• **Directions for this task**
Please give, word for word, the line containing "Click the @balletemfoco" and every line that comes after it in the data below.

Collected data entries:
>>>>>

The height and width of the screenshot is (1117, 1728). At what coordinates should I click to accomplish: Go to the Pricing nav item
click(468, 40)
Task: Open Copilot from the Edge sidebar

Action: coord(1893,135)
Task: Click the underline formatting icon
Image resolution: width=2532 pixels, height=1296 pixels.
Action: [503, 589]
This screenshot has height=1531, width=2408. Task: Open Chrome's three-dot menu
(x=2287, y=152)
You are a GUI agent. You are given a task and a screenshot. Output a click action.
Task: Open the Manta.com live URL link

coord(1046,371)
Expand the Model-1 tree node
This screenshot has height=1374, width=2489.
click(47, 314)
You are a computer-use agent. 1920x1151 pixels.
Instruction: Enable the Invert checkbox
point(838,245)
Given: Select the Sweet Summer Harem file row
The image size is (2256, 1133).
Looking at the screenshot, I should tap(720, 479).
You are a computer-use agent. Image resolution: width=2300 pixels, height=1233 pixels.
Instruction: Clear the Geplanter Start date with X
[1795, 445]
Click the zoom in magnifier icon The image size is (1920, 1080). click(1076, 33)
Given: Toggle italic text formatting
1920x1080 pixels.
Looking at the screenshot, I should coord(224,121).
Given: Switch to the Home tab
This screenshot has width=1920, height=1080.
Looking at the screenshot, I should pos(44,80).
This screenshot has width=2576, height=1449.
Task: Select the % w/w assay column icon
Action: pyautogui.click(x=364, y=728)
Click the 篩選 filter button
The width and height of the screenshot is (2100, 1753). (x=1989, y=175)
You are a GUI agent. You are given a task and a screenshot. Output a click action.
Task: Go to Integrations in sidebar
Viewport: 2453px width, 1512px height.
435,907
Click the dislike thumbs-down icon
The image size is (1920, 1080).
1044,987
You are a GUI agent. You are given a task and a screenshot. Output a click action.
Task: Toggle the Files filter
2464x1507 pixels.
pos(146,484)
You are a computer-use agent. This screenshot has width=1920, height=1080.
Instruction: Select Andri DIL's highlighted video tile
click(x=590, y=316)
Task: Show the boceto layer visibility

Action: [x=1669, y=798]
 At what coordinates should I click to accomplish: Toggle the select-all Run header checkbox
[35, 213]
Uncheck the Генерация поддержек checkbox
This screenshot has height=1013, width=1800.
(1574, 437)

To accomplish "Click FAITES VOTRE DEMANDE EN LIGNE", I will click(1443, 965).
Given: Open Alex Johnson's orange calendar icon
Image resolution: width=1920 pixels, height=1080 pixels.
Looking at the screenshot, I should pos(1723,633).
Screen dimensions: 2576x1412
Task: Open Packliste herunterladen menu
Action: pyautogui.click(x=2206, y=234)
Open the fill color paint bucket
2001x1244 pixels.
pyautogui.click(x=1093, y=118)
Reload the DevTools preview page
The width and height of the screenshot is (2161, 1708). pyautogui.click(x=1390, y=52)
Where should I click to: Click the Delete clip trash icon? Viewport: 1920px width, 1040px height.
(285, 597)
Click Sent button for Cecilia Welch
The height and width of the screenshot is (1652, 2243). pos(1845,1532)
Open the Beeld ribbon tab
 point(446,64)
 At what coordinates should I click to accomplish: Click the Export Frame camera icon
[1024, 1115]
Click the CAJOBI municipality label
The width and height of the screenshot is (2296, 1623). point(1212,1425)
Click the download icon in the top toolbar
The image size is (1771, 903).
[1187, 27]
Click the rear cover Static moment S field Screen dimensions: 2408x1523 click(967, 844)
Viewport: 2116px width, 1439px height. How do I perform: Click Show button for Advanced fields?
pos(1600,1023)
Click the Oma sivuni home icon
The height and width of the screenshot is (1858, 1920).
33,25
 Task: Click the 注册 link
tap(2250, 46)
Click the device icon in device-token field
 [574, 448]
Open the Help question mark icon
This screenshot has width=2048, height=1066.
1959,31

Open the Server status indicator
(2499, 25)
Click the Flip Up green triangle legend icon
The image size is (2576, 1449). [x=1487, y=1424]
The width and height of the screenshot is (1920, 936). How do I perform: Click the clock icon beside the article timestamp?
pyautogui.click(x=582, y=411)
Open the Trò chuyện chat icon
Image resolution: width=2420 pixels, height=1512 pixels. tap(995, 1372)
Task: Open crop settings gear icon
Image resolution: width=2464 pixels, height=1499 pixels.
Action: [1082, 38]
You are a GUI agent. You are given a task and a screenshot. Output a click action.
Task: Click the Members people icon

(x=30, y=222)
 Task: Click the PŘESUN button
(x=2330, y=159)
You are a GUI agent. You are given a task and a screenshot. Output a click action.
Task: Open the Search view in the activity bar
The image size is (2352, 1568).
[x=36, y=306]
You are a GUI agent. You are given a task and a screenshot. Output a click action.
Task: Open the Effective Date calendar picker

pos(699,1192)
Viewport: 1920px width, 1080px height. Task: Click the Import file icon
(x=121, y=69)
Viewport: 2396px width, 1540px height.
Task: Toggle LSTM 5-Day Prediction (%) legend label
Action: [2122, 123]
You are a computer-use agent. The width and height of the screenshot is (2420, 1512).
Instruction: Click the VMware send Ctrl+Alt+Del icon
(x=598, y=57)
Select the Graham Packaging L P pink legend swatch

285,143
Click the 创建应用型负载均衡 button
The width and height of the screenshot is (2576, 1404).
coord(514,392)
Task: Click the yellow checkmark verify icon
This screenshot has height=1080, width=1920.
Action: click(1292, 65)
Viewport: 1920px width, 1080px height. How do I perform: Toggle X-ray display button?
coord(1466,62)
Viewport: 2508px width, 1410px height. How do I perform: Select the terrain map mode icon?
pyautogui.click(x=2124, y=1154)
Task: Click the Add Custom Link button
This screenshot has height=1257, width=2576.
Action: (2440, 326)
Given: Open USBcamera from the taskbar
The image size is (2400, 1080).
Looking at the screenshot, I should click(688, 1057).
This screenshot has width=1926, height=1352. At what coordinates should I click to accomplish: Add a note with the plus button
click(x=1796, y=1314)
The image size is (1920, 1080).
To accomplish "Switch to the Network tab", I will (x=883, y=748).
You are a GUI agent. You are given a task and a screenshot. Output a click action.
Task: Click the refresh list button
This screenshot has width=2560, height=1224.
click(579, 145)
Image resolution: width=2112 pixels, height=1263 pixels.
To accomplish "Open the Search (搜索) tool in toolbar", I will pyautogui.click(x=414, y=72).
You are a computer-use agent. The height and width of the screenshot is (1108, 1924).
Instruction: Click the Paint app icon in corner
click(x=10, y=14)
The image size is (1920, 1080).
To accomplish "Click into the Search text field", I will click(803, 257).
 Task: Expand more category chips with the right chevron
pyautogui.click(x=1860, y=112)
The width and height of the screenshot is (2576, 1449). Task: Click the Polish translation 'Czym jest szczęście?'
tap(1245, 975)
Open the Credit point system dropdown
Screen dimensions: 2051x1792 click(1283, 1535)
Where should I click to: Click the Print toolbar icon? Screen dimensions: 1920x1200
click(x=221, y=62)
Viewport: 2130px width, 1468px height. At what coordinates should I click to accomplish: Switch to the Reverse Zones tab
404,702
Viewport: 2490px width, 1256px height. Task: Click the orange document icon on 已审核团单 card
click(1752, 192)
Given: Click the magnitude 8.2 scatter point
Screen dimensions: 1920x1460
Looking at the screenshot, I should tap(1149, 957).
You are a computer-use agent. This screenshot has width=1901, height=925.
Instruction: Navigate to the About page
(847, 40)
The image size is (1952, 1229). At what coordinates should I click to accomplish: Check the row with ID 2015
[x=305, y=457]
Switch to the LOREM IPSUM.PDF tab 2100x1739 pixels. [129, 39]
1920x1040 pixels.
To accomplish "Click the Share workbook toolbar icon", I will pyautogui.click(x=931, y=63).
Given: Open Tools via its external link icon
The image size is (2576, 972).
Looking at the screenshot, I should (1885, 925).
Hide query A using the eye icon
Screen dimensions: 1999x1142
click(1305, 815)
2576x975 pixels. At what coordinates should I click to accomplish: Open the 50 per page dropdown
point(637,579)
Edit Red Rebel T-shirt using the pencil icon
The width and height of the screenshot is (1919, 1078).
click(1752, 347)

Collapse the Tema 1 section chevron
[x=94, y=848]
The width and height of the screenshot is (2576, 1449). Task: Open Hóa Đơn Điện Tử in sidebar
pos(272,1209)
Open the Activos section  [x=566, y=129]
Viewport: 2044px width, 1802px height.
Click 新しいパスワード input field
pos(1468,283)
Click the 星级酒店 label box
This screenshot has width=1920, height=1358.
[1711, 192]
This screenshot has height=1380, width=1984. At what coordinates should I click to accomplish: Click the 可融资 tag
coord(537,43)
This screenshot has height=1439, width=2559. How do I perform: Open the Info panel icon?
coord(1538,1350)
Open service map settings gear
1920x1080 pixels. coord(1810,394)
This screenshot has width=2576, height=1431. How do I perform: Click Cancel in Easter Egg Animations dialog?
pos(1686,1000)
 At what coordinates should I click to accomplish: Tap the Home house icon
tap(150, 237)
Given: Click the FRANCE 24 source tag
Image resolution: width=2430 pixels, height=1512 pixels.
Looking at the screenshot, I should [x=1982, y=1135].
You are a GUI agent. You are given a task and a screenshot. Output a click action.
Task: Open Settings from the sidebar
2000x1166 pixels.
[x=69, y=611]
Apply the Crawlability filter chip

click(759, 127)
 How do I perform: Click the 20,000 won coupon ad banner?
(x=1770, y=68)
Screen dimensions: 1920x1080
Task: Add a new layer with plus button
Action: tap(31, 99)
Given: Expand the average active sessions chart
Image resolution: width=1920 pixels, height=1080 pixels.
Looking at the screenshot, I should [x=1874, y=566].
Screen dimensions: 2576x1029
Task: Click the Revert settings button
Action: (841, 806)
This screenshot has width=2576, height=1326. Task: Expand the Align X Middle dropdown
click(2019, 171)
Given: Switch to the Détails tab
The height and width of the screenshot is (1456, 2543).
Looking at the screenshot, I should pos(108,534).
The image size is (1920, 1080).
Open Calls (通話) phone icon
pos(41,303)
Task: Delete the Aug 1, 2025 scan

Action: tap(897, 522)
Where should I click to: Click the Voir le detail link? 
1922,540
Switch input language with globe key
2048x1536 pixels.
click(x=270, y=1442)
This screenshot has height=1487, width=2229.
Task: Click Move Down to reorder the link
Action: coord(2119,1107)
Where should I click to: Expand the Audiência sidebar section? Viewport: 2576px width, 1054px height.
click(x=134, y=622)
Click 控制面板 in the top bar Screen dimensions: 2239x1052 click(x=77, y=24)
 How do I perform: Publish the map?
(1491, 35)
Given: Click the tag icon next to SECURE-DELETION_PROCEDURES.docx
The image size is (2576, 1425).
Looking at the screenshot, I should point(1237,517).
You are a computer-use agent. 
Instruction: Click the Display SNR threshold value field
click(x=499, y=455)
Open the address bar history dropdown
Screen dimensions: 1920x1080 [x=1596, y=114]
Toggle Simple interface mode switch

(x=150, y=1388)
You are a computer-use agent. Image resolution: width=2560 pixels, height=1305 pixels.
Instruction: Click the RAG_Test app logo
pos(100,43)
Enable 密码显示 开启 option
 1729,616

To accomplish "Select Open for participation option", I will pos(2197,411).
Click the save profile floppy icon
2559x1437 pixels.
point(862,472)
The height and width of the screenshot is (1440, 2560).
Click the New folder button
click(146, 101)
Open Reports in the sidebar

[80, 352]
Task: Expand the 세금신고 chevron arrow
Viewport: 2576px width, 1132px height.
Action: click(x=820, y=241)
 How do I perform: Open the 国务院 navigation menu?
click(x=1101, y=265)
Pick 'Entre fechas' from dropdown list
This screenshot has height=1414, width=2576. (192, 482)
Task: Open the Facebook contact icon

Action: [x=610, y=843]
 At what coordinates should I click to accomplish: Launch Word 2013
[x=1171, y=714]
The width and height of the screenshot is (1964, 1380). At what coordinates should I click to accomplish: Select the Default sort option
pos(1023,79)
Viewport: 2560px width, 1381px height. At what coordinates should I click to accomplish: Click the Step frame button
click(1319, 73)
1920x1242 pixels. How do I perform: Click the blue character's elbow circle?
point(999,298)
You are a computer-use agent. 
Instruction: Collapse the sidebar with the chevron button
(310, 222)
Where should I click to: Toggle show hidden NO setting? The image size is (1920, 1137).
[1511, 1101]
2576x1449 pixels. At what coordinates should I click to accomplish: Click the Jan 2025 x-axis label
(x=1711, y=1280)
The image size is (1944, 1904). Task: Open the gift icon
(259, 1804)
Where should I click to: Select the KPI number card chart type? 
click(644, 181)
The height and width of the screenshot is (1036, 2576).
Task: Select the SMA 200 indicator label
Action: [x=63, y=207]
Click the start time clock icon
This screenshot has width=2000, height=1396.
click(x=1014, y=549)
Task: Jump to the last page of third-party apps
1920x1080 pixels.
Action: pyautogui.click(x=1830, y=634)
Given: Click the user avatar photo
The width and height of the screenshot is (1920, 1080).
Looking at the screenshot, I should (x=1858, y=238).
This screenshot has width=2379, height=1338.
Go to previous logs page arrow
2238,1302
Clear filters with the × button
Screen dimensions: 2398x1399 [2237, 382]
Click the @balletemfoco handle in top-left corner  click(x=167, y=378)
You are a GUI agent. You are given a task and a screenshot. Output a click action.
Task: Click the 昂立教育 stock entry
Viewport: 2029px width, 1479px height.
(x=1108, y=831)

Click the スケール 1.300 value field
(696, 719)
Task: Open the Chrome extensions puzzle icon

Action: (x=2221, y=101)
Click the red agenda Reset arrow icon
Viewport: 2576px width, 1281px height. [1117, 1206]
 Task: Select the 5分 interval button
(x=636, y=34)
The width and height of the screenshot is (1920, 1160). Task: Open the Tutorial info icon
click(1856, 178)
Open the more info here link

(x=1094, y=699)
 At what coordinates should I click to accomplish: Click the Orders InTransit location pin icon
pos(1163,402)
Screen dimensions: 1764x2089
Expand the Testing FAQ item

<<<<<

• **Result of the exercise**
Click the @balletemfoco handle in top-left corner  click(x=167, y=378)
You are a GUI agent. You are given a task and a screenshot. Output a click action.
Task: Click the 昂立教育 stock entry
Viewport: 2029px width, 1479px height.
(x=1108, y=831)

Click the スケール 1.300 value field
(696, 719)
Task: Open the Chrome extensions puzzle icon

Action: (x=2221, y=101)
Click the red agenda Reset arrow icon
Viewport: 2576px width, 1281px height. [1117, 1206]
 Task: Select the 5分 interval button
(x=636, y=34)
The width and height of the screenshot is (1920, 1160). Task: Open the Tutorial info icon
click(1856, 178)
Open the more info here link

(x=1094, y=699)
 At what coordinates should I click to accomplish: Click the Orders InTransit location pin icon
pos(1163,402)
Screen dimensions: 1764x2089
Expand the Testing FAQ item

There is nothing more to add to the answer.